Manual Repair Procedures¶
If automatic repair fails or you need to intervene manually:
1. Identify the Main Cluster¶
# Check which partition has the majority of servers
kubectl exec production-cluster-server-0 -- cypher-shell -u neo4j -p password \
"SHOW SERVERS YIELD name, state ORDER BY name"
# Count active servers in each partition
kubectl exec production-cluster-server-1 -- cypher-shell -u neo4j -p password \
"SHOW SERVERS YIELD name, state ORDER BY name"
2. Restart Orphaned Servers¶
# Restart the server(s) that show inconsistent cluster views
kubectl delete pod production-cluster-server-2
# Wait for pod to restart and rejoin
kubectl wait --for=condition=Ready pod/production-cluster-server-2 --timeout=300s
3. Verify Cluster Recovery¶
# Confirm all servers show consistent cluster membership
kubectl exec production-cluster-server-0 -- cypher-shell -u neo4j -p password \
"SHOW SERVERS YIELD name, state, health ORDER BY name"
# Check database status
kubectl exec production-cluster-server-0 -- cypher-shell -u neo4j -p password \
"SHOW DATABASES"
4. Force Cluster Reformation (Last Resort)¶
If standard restart doesn't work, use cluster-wide restart:
# Delete all server pods simultaneously (data preserved in PVCs)
kubectl delete pods -l app.kubernetes.io/name=neo4j,neo4j.com/cluster=production-cluster
# Monitor cluster reformation
kubectl get pods -l app.kubernetes.io/name=neo4j -w
⚠️ Warning: Cluster-wide restart should only be used as a last resort and may cause temporary service interruption.
Prevention Strategies¶
Network Resilience¶
-
Node Affinity Configuration:
-
Multi-Zone Deployment:
Resource Allocation¶
spec:
resources:
requests:
memory: "4Gi" # Adequate memory to prevent OOM
cpu: "2"
limits:
memory: "8Gi"
cpu: "4"
Network Configuration¶
spec:
config:
# Optimize discovery resolution timeout (operator uses LIST discovery with static pod FQDNs)

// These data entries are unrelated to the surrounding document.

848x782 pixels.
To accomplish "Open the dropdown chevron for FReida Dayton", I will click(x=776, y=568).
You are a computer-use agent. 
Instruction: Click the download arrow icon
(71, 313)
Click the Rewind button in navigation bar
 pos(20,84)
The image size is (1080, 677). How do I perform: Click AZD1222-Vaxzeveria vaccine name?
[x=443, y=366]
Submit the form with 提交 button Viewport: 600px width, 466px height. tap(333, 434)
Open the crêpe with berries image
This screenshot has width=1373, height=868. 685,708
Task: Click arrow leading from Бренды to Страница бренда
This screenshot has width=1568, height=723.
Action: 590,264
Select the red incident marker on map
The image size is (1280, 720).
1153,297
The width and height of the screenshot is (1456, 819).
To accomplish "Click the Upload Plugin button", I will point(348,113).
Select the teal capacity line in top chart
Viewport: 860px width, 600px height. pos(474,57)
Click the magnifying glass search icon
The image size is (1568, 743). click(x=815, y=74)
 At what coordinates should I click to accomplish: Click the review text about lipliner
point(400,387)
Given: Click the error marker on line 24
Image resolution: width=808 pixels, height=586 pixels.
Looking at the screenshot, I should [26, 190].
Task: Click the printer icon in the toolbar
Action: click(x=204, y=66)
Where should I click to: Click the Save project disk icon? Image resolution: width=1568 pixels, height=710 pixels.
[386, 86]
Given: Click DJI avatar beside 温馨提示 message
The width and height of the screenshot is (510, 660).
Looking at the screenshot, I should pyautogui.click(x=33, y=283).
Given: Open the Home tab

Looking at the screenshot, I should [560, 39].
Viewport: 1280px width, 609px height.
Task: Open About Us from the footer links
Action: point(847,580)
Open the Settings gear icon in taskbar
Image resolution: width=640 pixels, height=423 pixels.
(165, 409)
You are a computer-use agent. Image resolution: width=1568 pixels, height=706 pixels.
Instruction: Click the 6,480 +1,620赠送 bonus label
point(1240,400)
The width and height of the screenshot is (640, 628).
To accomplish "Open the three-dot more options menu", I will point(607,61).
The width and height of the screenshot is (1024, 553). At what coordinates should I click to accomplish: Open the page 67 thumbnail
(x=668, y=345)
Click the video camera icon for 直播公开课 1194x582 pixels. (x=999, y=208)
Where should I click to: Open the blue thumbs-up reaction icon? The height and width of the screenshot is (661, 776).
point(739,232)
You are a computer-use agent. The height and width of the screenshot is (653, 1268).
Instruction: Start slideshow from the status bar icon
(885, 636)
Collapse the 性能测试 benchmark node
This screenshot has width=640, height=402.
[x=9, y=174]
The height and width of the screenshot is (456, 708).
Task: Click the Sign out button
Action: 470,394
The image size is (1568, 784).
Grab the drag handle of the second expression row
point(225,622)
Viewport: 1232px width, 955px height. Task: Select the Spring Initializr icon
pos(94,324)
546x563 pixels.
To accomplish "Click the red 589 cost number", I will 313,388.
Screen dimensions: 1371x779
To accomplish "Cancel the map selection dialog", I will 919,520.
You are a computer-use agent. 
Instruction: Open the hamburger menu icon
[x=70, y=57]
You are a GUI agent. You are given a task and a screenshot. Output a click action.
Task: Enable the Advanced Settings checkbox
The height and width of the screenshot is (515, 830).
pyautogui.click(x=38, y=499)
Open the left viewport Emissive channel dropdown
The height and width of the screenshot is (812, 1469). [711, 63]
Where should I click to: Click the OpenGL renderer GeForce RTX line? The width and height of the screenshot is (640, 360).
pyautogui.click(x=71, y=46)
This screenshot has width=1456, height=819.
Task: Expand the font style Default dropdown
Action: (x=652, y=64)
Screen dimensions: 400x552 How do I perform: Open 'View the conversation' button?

dbms.cluster.discovery.resolution_timeout: "30s"
# Cluster communication resilience (Neo4j 5.26+)
dbms.cluster.raft.election_timeout: "7s"
dbms.cluster.raft.leader_failure_detection_window: "30s"
Monitoring and Alerting¶
Prometheus Metrics¶
Monitor these key metrics for early split-brain detection:
# Cluster health metrics
neo4j_cluster_servers_total
neo4j_cluster_servers_online
neo4j_database_allocation_inconsistency
# Alert rules
groups:
- name: neo4j.split-brain
rules:
- alert: Neo4jSplitBrainDetected
expr: neo4j_cluster_servers_online < neo4j_cluster_servers_total
for: 2m
labels:
severity: critical
annotations:
summary: "Neo4j cluster split-brain detected"
description: "Cluster {{ $labels.cluster }} has {{ $value }} online servers out of {{ neo4j_cluster_servers_total }} total servers"
Log Monitoring¶
Set up log monitoring for split-brain events:
# Alert on split-brain detection logs
kubectl logs -f -n neo4j-operator-system deployment/neo4j-operator-controller-manager | \
grep -E "(split.*brain|Split.*Brain)" --line-buffered | \
while read line; do
echo "ALERT: $line"
# Send to monitoring system
done
Health Check Automation¶
#!/bin/bash
# Automated cluster health check script
CLUSTER_NAME="production-cluster"
NAMESPACE="default"
check_cluster_health() {
local expected_servers=3
local consistent_views=0
for i in $(seq 0 $((expected_servers-1))); do
local server_count=$(kubectl exec ${CLUSTER_NAME}-server-$i -n $NAMESPACE -- \
cypher-shell -u neo4j -p password \
"SHOW SERVERS YIELD name" 2>/dev/null | wc -l)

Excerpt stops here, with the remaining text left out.